I love ice cream, and definitely ate more in one sitting that I should on several occasions, and always took advantage of the "2 for $6" deals at Lucky when they popped up. Started drinking regular soda again at times when there weren't many other options, instead of just drinking the water.
I got into the mindset of, "I already gained some weight, what could a little more hurt?" And knowingly eat more than I should.
I also stopped weighing myself. I'd look at myself and think, "I think I gained some weight." But I didn't really check it. I was afraid to. I kept on delaying it, and ignoring it. I kept on thinking, "I need to lose some weight" but not really wanting to face it.
The move for my parents from Richmond to Fairfield was also a factor.
The house is cool, but the area is soooo dry. When you're constantly not drinking enough water every day (which I fell back into), it's easy to mistake thirst for hunger. And Fairfield water is not as sweet tasting as water here in SF or Richmond. On top of that, there was so much good home cooked food at home.
So I was home most of the summer. I had access to delicious food that my dad cooks in excess, so I'd eat more than I should when I was hungry. I was also constantly dehydrated, and eating when I was actually thirsty. Not good.
The Weight Gain Ends
I've been shocked back into realizing I need to get back on top of things. So the weight gain ends now. I have to return to my old plan. But that plan isn't simply just eat 1200 calories a day. That was just a simplified version of it, and I didn't explain it well.
The plan is burn more than I take in. Which includes a combination of factors. 1200 calories is one of the parts to that, but it's a 1200 net intake plan. The plan isn't just "diet", but the good ol' "diet and exercise". Now that school has started again, I can't wait to get access to the school gym (now that I can't access the Parkmerced gym.)
I love elliptical machines. I can't use a treadmill for long periods anymore, since I never did the surgery for my leg, but elliptical machines burn even more calories anyway. The more calories I burn a the gym, the more I can eat that day, and still make it to the 1200 net calorie goal.

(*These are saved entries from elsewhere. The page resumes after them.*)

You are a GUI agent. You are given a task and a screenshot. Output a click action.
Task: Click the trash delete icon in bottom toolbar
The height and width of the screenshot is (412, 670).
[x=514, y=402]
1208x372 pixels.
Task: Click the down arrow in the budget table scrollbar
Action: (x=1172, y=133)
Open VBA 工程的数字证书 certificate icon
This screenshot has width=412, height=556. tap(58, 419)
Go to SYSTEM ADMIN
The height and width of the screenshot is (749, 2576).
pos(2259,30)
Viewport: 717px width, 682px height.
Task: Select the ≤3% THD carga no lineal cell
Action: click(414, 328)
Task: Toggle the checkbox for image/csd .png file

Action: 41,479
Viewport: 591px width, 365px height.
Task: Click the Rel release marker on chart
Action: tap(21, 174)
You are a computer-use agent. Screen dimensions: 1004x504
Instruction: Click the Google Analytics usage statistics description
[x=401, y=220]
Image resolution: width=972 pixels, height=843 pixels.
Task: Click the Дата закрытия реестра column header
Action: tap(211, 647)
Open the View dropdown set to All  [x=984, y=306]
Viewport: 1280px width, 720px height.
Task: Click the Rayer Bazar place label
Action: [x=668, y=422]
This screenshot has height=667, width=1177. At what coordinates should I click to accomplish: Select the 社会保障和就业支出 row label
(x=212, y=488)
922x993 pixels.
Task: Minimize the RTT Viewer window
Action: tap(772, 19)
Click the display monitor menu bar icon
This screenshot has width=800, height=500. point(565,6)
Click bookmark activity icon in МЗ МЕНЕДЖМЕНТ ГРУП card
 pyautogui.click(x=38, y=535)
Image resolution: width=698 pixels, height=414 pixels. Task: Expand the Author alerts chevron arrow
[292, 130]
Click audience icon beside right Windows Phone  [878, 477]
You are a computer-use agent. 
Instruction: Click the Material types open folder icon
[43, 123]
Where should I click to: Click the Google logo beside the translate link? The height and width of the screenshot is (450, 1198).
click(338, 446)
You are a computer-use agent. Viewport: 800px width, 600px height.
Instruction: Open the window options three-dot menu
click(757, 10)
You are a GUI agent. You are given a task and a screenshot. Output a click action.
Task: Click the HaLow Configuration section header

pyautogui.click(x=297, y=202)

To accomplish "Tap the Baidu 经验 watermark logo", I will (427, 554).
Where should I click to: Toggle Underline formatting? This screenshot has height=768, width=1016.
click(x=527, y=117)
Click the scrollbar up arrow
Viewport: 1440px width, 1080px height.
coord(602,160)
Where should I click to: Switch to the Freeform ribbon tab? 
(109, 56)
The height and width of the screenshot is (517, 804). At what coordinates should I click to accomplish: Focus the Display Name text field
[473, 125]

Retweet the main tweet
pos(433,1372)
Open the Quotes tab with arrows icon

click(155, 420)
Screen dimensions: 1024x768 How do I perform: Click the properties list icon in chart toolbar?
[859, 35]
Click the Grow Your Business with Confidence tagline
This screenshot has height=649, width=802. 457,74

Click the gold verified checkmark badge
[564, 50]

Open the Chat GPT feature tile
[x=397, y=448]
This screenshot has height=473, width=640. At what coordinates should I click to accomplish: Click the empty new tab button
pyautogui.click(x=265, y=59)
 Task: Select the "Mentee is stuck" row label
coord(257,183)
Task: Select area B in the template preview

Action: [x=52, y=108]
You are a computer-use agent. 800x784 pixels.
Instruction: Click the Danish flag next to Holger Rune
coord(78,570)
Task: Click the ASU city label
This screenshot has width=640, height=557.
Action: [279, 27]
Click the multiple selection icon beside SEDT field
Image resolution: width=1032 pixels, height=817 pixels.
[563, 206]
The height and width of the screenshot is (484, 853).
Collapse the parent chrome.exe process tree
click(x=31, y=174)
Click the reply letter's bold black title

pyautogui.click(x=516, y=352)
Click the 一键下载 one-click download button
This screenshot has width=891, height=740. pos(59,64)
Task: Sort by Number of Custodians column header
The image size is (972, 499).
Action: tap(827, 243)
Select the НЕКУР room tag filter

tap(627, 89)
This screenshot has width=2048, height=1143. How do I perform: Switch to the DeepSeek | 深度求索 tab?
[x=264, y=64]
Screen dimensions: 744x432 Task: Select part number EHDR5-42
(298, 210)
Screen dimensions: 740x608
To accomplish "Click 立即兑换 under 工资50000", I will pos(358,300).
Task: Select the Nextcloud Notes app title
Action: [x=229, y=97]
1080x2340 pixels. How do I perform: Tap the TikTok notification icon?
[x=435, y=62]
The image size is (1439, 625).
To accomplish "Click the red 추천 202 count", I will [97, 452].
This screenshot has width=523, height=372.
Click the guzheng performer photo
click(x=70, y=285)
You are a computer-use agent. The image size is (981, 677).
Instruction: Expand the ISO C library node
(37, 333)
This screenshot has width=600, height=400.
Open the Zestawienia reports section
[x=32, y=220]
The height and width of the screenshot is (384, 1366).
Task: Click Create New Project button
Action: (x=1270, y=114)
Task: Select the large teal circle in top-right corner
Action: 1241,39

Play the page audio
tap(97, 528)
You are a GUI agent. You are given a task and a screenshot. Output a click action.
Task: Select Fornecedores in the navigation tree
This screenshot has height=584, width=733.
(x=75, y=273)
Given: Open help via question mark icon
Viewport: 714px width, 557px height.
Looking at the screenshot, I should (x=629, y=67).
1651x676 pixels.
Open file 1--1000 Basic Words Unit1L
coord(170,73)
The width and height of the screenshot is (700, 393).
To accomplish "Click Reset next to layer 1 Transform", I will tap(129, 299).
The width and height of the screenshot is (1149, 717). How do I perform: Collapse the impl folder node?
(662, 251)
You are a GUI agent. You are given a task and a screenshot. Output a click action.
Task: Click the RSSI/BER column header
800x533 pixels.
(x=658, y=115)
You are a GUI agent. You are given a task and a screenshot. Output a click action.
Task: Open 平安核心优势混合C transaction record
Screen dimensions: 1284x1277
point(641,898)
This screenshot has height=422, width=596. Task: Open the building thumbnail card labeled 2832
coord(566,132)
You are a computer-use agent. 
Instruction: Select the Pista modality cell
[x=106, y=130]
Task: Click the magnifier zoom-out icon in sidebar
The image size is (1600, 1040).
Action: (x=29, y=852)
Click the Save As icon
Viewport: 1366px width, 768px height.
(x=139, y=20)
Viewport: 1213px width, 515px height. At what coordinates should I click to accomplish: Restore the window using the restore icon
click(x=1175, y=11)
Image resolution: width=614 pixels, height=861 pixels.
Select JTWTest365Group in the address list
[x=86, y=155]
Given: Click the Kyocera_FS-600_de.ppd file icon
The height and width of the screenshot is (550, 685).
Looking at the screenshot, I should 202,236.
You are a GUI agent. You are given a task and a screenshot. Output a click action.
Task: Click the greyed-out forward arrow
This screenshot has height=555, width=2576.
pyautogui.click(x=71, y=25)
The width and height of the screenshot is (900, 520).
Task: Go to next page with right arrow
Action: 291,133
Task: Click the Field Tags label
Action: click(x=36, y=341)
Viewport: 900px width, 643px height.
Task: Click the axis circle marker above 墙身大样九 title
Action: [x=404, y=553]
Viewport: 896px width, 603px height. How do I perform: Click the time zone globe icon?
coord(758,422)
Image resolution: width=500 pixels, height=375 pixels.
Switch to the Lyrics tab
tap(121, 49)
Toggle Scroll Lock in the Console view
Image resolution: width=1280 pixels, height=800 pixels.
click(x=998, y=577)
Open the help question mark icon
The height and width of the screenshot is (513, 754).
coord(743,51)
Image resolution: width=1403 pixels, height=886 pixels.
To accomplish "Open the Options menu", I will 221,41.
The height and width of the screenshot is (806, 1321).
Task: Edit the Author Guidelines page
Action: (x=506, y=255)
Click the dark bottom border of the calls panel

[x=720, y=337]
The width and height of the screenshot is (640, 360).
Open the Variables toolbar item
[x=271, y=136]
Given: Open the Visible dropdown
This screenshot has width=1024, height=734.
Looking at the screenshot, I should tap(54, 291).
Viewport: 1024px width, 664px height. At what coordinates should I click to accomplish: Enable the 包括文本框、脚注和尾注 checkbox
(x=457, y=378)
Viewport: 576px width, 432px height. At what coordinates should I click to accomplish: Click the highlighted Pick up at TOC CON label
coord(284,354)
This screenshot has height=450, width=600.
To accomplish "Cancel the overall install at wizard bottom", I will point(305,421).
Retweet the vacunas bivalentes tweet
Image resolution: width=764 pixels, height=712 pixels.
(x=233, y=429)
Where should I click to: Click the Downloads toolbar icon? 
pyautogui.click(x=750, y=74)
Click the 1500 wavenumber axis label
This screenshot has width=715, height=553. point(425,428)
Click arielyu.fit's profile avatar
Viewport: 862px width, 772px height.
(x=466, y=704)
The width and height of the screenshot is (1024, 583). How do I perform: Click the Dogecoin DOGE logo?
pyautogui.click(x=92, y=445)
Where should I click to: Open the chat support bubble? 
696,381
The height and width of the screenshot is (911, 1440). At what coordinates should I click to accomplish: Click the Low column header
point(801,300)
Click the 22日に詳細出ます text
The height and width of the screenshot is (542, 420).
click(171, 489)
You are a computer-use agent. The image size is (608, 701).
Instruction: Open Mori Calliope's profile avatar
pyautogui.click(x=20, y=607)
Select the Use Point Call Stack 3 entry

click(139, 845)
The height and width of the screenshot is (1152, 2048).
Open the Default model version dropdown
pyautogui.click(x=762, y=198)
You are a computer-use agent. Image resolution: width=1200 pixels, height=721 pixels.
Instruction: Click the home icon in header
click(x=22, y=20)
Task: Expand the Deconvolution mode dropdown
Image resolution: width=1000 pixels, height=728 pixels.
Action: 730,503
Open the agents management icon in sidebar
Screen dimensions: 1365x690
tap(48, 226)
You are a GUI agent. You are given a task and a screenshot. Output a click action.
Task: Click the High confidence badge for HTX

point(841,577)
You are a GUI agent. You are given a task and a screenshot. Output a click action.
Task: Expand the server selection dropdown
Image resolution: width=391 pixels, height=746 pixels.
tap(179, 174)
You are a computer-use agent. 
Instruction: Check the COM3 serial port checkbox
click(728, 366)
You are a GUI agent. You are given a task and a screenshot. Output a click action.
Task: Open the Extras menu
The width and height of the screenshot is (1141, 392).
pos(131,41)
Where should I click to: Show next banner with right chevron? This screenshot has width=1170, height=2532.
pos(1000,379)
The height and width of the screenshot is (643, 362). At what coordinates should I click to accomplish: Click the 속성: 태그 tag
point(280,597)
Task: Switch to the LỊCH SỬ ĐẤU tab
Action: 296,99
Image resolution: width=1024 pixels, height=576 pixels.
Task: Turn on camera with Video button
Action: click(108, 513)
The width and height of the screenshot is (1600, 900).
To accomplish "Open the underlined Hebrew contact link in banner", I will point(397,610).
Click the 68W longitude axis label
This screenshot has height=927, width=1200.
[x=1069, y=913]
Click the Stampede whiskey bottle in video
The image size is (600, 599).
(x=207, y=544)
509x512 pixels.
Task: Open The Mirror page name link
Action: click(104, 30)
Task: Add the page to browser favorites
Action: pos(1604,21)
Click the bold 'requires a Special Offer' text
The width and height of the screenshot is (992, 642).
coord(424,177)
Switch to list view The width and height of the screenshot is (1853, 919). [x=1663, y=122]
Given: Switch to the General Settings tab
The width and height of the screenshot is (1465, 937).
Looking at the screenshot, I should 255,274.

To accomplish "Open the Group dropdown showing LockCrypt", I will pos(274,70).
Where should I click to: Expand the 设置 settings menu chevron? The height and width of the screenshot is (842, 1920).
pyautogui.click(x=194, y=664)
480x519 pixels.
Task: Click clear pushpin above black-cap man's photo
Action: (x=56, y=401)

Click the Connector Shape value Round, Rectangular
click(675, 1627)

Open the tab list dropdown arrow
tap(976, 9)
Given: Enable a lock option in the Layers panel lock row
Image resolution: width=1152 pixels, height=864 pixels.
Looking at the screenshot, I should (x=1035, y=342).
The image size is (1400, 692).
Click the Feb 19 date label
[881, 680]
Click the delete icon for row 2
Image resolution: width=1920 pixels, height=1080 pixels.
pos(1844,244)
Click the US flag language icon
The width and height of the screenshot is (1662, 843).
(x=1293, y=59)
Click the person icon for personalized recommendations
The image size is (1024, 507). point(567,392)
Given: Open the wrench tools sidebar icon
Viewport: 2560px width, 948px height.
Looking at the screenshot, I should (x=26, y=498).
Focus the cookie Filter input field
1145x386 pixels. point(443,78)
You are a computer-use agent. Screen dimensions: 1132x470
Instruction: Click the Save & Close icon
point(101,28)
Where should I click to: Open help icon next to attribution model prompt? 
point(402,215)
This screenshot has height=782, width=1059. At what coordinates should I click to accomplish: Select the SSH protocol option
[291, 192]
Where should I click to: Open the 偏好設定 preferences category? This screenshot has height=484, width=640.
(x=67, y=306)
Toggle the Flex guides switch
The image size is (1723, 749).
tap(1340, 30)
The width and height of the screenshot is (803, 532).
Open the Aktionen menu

Not only will that keep my total calories down, but the act of exercising will speed my metabolism up, as well as build muscle which means my body'll burn even more calories a day naturally.
Having the ability to eat more, means it'll also be easier to eat more spaced out meals a day, which will keep my body in a higher metabolic state, rather than it slipping into a starvation mode and actually decreasing it.
Water is part of the plan. A lot of it. Water's good for the skin of course, and being properly hydrated is good with focus as well, but it'll also keep my metabolic rate up. Even being slightly dehydrated slows down a person's metabolism.
Sleep is another factor. I need to get into a good sleeping pattern, and getting enough sleep every night. If my body is always tired, and always prepping for sleep, that means it's also slowing down my metabolism. (Not to mention again, that it's also good for the mind like water is.)
The last part of the entire plan is to allow for some give to the plan. That's why I choose to go with a basic 1200 net calorie plan. That means I can eat what I want, and am not restricted to eating only certain things. Fad diets don't work, like the Special K diet, cause it's just too hard to maintain. Trying to eat a bowl of Special K cereal for breakfast and lunch every day for three months is just not going to work. All that diet is really doing is reducing calorie intake, so that's what I'll do, but with stuff that I actually find tasty.
Special K isn't a bad cereal... but not two meals a day, seven days a week. Which leads me to why I'm not restricting myself to 1200 seven days a week. I need a day off. I'll lose more commuting to it for 6 days a week for 12 weeks, instead of trying for 7 days a week and giving up week two or three.
Unless I forgot to mention something, that's the plan. I'm still warming up and have to reach it it full force. I still have to get into a regular gym schedule, and regular sleep schedule. Once I get into that rhythm, there's no stopping me.